The skipper, however, was obstinate, and was, I suspect, pot-valiant. He ordered the boats to continue pulling ahead, while he went to the helm himself. The pilot on this, again warning him that he was risking the safety of the vessel, stepped into his boat and pulled for the harbour. Toa, however, believing that he could leave at any moment in his canoe, remained on board, and I, of course, had to stay with him. All apparently went well for some minutes, till, just as we were at the entrance, the tide caught the vessel; the after-part struck heavily; she heeled broadside on to the reef, and the next moment, with a tremendous roar, a breaker burst over us. All was confusion on board; shrieks and cries arose from the passengers, the men swearing as they rolled and slipped about. The skipper, however, recovered in a moment his self-possession, and swore he would shoot the first man that attempted to leave the vessel; but as he had no gun or revolver in his hand, no one appeared to care for the threat. One of the crew, a New Zealander, indeed, immediately jumped overboard, when the captain threw a marline-spike at his head, but, sinking, he avoided it, and managed to reach the smooth water inside the reef, where the pilot had in the meantime anchored his boat prepared to assist those who might be able to reach her. Other boats were coming off from the shore, those which had been towing, as well as the chiefs canoe, had been cut adrift directly the vessel struck, and pulled away, or they would have been swamped in an instant.

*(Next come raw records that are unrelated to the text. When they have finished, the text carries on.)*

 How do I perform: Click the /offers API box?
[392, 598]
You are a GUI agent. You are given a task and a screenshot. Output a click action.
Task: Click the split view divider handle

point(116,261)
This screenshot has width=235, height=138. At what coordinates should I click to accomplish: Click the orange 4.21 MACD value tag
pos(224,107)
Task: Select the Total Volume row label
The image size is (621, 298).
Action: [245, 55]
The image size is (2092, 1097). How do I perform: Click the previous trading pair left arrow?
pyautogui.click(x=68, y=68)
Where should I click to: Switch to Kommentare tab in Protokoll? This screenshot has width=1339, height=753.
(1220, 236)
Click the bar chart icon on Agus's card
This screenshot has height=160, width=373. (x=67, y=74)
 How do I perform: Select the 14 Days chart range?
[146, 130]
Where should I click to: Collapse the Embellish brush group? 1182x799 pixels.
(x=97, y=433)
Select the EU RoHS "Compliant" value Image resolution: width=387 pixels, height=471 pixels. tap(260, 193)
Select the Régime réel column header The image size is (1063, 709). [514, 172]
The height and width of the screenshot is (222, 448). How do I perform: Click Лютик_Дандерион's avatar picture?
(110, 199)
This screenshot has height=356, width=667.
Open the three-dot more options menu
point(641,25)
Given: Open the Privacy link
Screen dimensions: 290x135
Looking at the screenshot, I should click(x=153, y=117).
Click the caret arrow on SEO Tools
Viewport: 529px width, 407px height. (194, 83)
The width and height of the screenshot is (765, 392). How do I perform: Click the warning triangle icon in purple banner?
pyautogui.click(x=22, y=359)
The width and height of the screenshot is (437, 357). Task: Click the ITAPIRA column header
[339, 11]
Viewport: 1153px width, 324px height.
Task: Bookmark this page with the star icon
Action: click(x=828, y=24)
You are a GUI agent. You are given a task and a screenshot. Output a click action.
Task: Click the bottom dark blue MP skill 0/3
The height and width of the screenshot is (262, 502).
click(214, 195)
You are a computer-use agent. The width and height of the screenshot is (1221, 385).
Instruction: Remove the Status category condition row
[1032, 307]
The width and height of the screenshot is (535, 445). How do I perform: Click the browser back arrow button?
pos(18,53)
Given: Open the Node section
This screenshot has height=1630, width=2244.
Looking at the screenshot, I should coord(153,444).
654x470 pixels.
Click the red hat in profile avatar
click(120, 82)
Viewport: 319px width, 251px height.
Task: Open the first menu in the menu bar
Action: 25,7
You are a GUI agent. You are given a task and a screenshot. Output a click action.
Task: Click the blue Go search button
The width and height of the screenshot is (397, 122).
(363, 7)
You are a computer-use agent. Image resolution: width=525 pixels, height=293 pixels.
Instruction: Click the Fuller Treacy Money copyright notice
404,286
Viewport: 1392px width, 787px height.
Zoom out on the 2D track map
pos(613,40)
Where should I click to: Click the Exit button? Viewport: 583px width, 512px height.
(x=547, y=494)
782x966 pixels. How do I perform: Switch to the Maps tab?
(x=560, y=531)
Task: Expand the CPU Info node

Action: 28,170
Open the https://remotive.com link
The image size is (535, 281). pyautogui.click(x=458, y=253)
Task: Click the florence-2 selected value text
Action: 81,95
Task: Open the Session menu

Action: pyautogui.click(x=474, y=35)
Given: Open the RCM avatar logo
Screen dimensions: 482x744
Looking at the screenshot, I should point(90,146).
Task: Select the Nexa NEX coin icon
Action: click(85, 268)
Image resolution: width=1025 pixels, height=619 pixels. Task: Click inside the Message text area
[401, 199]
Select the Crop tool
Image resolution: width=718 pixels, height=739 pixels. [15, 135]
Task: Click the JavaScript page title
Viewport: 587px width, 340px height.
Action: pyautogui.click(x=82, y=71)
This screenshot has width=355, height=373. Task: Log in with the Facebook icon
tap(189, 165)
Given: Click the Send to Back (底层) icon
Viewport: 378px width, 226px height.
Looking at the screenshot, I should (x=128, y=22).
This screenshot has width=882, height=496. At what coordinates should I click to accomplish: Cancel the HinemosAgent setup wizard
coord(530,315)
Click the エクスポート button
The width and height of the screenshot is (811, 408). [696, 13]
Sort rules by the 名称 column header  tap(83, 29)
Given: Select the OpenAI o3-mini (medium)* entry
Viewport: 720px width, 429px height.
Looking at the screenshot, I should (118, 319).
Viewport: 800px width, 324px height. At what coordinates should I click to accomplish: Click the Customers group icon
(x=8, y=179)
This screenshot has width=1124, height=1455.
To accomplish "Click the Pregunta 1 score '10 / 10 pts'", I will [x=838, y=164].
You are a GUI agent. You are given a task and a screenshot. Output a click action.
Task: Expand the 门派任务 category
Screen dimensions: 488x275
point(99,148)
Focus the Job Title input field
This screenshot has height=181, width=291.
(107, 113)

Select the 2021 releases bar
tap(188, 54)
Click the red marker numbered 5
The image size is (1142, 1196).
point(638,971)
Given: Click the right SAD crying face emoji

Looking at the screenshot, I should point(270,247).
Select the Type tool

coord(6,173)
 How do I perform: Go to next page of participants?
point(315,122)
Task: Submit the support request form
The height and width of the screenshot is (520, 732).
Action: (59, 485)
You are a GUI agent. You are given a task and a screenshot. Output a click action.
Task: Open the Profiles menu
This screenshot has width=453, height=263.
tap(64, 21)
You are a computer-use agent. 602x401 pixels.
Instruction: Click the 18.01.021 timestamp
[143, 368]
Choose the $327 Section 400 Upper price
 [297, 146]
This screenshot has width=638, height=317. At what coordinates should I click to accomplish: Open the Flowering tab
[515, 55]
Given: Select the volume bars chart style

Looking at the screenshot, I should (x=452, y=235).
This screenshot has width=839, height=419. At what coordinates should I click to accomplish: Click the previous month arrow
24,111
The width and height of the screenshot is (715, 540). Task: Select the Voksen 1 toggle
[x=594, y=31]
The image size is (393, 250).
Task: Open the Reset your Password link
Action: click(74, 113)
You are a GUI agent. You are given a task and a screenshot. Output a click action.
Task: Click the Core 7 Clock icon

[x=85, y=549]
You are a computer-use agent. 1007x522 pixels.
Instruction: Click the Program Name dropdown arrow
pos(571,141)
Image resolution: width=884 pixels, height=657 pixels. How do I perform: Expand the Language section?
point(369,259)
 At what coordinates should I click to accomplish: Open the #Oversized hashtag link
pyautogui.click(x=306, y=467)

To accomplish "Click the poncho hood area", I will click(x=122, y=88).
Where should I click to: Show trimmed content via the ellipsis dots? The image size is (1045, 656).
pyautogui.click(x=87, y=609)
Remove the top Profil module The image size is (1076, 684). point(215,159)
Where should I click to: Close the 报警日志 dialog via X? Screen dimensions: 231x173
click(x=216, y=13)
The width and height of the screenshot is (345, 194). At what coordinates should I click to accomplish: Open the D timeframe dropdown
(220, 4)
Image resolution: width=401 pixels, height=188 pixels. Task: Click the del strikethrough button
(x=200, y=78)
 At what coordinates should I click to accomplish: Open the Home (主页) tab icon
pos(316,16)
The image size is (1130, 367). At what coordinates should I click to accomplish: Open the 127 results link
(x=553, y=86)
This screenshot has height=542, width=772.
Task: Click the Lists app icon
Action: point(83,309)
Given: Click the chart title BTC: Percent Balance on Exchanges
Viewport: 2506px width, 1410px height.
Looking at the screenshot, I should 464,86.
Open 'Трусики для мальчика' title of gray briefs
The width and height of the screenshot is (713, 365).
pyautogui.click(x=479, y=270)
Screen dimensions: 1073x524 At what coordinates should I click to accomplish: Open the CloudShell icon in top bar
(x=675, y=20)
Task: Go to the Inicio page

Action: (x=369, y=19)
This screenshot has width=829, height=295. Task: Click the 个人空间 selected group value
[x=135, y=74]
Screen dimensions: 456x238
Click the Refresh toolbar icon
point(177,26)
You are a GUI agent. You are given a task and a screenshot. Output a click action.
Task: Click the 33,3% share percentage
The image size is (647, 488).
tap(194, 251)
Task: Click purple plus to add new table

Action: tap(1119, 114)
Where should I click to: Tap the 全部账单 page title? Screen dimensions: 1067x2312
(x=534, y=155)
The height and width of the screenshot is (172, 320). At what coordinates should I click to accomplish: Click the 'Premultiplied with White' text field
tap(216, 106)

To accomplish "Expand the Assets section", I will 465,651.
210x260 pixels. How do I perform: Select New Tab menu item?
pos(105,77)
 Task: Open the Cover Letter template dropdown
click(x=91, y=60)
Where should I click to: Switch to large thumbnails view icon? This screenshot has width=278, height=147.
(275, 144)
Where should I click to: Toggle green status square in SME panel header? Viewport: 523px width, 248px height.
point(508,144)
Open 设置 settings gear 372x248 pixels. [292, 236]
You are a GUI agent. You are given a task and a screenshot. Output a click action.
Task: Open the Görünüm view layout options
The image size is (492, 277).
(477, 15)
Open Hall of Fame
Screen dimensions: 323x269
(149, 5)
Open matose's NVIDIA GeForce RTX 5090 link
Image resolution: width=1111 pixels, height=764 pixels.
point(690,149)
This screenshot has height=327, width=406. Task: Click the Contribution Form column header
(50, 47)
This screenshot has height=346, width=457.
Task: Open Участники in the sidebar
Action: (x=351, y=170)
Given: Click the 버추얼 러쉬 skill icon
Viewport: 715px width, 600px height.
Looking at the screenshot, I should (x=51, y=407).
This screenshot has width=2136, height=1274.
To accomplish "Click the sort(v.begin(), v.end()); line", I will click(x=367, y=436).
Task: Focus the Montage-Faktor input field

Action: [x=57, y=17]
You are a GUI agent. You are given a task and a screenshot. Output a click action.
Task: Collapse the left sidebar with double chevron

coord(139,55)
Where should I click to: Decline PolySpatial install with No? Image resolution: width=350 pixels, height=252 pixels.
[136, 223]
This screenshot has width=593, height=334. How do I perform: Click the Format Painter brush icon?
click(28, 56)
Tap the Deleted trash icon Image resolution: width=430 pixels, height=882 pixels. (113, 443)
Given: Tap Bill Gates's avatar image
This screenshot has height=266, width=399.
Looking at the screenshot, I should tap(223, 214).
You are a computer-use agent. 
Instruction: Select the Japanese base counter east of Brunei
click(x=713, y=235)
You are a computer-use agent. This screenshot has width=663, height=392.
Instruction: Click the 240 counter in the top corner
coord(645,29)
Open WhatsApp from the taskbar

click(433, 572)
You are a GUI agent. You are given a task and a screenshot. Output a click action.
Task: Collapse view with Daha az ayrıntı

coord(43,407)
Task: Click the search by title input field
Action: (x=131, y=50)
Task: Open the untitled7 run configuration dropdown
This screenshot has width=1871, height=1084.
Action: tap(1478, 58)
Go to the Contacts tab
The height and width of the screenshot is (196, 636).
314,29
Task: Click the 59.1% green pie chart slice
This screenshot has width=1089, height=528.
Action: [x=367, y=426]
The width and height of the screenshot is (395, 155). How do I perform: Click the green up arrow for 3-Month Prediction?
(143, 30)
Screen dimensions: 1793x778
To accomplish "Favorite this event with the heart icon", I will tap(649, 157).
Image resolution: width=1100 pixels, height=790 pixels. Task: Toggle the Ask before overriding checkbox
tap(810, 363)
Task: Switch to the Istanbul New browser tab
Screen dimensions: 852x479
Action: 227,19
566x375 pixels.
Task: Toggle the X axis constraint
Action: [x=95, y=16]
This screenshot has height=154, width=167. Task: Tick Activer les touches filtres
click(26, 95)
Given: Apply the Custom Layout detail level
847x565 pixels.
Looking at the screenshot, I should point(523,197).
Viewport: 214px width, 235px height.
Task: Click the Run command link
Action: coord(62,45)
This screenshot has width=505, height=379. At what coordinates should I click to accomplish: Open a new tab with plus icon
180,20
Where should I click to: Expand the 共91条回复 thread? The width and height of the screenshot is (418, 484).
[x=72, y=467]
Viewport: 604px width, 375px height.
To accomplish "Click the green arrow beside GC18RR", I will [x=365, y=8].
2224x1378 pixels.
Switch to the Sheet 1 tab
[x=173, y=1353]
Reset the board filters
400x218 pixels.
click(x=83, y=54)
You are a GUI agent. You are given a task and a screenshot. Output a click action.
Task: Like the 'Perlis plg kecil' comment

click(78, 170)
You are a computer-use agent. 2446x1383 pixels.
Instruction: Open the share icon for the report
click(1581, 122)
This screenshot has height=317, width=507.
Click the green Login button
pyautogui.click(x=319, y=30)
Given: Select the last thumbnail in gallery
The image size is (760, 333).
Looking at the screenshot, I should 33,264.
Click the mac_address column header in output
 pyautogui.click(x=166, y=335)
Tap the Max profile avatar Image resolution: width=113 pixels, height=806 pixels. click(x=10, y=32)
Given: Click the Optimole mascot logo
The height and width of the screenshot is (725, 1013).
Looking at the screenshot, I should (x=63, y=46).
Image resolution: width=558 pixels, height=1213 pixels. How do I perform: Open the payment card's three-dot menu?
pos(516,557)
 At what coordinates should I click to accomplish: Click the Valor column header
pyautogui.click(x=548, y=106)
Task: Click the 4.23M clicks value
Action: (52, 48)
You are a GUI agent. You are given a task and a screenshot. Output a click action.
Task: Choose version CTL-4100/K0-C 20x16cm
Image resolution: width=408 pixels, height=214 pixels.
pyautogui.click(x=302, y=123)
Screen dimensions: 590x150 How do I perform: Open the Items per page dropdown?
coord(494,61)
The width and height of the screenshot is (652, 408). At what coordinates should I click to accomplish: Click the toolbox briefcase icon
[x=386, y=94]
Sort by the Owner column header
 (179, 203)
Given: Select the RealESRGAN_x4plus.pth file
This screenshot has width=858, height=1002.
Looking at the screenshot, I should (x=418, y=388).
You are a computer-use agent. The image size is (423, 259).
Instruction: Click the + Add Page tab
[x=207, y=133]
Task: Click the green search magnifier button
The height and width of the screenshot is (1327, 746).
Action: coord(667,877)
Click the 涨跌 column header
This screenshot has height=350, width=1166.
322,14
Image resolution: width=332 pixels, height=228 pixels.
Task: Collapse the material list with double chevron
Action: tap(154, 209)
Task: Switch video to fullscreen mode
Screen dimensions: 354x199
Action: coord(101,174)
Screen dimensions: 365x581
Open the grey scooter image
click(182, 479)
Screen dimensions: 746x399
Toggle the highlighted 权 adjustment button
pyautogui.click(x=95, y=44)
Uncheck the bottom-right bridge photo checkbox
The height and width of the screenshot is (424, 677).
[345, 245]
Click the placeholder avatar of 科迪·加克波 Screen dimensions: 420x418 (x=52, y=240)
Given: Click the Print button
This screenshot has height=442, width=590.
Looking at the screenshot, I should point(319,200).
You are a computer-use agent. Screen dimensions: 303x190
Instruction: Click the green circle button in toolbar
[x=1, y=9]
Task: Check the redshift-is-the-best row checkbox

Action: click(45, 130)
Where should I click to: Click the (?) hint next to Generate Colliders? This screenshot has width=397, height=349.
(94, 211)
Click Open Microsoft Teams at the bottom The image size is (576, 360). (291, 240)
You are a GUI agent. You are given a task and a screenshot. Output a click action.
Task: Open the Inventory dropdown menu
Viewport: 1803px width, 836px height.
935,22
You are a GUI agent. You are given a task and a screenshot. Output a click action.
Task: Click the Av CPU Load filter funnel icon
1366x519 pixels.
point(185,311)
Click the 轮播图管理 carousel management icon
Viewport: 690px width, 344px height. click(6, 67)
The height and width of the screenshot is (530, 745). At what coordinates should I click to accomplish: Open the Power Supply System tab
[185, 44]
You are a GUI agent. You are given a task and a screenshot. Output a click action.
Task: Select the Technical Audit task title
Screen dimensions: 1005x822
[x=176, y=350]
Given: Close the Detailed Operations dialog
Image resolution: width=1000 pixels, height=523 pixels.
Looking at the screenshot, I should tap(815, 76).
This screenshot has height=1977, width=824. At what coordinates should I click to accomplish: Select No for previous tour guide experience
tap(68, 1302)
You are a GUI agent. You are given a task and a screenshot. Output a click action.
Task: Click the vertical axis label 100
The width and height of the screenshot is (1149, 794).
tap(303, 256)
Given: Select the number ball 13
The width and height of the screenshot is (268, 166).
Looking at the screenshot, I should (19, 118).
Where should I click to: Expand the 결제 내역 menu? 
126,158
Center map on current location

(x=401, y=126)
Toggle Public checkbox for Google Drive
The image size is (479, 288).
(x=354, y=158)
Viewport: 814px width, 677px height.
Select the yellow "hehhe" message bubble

It will be understood that owing to the heavy breakers it was impossible to get off from the vessel on the sea side, and that our only hope of safety was to pass through the foaming surf on the reef, till we reached smooth water in the inside. The vessel, lightly built, was already breaking up, and her bottom planks were appearing, floating up to the surface, while the water rushed freely in and out of her. There was therefore no time to be lost. Toa at once proposed to the skipper to tie a rope to a plank, and to swim with it to the boats inside the reef, so that the passengers and those unable to help themselves might be passed along it, and their lives saved. The rope was speedily got up.

"I will go with you," I said to Toa.

"Come along," he answered, and taking my hand he jumped with me into the foaming surf. The first great roller curled high above our heads, and broke with a terrific roar. As it did so we let go the plank and sank down, keeping our eyes turned upwards to watch when it had passed. Quickly returning to the surface, we again clutched the plank and shoved it before us. We had twice to perform the same operation before we reached the smooth water. I wanted to return, but Toa advised me to remain, as I was not accustomed to the water as he was. He quickly again made his way along the rope to the deck of the vessel. The next moment he appeared again, holding a young lady with one arm, while he dragged himself along the rope with the other, but he twice had to descend to avoid the rollers. The young lady seemed more dead than alive when he placed her in the boat, but she quickly recovered, while he, not in the slightest degree exhausted, dashed off again on board the vessel, and brought another girl in the same way through the surf. A third time he went, and on this occasion he encountered a young man, a gentleman apparently, who was endeavouring to make his way by himself along the rope. He was clutching the rope desperately, when a roller going over him tore him away from his hold. Toa, seeing what had happened, dashed after him, and seizing him brought him back to the rope. Again Toa had to dive twice with the almost senseless stranger, whom he at length placed, greatly exhausted, in the boat. The young ladies had quickly recovered, so that I was able to pay attention to the last comer, and with the assistance of the old pilot and two other men we brought him to.

"The sooner we get ashore with these people the better, and let them have a change of duds," said the old pilot. "But I do not like leaving, while there are any people remaining on board."

"Oh, pray wait," said one of the young ladies. "There is a poor woman and her child and several other people, besides the captain and crew, who, I suppose, do not require so much help."